On a serious note, the FDA has issued guidance for proper validation of medical device software in the form of the General Principles of Software Validation. The guidance applies to any "…software used as components in medical devices, to software that is itself a medical device, and to software used in production of the device or in implementation of the device manufacturer's quality system." The FDA's guidance covers all aspects of software development – everything from requirements and design reviews to software maintenance and retirement.

Do we do the same thing here in the UK? I’m sure we do – but I don’t think we’re quite as vocal about it are we? Is that because there are less indemnifying caveats to pay lip service to? Possibly. Is it because our medical software applications development work is inherently better? There’s no major reason to suggest that it is really.

The company that started my train of thought on this subject (as I said earlier) is Klocwork.
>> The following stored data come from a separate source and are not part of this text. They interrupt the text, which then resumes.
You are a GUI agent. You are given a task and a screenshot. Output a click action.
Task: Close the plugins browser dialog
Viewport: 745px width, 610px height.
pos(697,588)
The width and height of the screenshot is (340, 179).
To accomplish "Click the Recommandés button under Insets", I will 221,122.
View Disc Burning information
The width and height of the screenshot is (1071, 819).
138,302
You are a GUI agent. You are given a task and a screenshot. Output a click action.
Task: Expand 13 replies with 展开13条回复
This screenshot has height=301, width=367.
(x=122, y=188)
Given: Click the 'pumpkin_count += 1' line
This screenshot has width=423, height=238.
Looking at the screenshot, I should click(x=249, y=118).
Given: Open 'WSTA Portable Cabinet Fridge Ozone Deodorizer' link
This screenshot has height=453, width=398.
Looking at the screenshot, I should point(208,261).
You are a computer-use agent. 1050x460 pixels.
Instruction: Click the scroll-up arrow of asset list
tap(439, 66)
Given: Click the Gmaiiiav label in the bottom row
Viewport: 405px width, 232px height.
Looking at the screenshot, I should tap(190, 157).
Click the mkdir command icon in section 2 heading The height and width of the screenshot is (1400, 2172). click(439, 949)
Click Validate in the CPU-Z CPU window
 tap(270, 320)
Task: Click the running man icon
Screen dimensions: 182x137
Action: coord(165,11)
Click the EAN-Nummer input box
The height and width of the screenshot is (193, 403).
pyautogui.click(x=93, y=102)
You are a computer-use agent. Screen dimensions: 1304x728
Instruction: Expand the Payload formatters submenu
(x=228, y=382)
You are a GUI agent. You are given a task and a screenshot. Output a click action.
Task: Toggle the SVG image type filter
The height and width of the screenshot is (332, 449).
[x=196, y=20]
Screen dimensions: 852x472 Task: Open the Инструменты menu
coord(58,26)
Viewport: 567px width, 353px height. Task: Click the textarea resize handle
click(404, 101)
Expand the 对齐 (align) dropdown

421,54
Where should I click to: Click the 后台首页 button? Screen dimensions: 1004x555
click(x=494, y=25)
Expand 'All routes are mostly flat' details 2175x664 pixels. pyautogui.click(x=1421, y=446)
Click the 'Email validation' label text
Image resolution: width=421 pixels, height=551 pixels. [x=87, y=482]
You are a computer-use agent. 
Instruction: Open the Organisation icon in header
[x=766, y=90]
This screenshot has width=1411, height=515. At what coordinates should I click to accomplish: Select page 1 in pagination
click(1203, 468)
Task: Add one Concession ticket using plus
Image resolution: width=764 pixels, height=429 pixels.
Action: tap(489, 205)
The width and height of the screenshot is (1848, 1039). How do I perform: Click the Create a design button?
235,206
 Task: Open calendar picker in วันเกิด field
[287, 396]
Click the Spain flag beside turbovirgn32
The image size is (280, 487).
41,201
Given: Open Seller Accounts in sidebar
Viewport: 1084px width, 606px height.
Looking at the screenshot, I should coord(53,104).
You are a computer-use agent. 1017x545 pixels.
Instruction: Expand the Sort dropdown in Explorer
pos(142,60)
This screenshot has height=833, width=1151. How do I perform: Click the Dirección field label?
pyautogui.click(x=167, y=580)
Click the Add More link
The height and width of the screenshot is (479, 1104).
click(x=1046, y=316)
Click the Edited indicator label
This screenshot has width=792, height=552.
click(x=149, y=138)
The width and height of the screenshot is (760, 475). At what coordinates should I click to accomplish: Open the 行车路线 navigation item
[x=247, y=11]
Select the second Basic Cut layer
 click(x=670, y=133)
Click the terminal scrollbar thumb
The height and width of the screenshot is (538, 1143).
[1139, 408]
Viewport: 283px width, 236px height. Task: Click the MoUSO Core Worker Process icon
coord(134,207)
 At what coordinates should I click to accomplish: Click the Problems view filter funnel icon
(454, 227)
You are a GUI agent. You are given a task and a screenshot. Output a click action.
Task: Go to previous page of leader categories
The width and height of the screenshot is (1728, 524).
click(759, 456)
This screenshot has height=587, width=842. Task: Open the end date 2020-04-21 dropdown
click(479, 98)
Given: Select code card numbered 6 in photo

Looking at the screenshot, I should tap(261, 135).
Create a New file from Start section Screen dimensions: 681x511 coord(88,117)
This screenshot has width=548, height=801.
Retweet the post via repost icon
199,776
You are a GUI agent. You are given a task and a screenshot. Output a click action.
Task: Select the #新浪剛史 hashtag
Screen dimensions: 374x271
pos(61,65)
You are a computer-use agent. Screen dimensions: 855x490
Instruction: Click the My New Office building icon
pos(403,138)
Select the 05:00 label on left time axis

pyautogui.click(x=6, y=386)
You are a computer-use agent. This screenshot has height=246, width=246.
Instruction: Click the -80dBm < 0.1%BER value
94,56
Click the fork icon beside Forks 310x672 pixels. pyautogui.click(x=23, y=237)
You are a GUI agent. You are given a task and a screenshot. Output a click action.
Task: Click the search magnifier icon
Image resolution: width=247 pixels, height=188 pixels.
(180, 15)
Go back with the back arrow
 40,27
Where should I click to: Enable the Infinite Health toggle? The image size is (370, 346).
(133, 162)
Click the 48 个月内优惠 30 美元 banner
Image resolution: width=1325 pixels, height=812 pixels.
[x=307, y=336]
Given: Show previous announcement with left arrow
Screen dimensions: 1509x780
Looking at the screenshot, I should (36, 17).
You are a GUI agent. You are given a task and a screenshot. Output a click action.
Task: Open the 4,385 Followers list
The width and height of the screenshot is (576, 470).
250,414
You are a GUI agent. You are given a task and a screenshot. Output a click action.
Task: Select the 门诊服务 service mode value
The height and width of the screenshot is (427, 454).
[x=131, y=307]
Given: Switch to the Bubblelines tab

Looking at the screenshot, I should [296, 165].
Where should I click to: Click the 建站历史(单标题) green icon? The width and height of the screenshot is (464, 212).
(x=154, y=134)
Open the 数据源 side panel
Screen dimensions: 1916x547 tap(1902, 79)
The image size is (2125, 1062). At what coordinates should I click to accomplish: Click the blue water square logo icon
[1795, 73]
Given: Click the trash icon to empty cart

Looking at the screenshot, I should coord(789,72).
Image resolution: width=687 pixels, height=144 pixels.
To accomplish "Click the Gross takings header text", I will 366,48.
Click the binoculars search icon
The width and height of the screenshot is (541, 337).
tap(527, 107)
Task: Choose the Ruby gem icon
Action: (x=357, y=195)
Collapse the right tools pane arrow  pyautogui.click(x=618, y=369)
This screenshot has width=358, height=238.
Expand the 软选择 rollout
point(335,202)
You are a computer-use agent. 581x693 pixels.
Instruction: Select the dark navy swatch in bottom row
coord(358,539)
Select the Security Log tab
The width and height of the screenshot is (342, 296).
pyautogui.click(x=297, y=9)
CTO Gwyn Fisher was recently quoted on his approach to complex testing and the below comment may go some way to explaining why a special approach is need for critical medical system software.

“If you have a very large system, it’s made up of a whole bunch of functions, methods and modules all linked together into large system images. The problem, whether you’re using code review, runtime testing, or whatever, is finding enough combinations so you can trace through, from source to sink point, exactly what’s going to go on with a pointer, buffer, array, or whatever it happens to be. You need to point out across multiple different function boundaries, that this pointer you’re grabbing from over here, you’re using inappropriately over here, or this memory you’ve allocated here, you’re never releasing on this particular thread.”

So there you have it. Well there you have a very small dose (please excuse that terrible pun!) of the kind of approach needed for apps to survive in the programmer’s Petri dish if they are to migrate to life-critical healthcare deployment.

As for me, my nurse recoiled away from me when I told her that I was a journalist. I think she thought I was from the Daily Mail and was about to slag off the health service – she couldn’t have been further from the truth.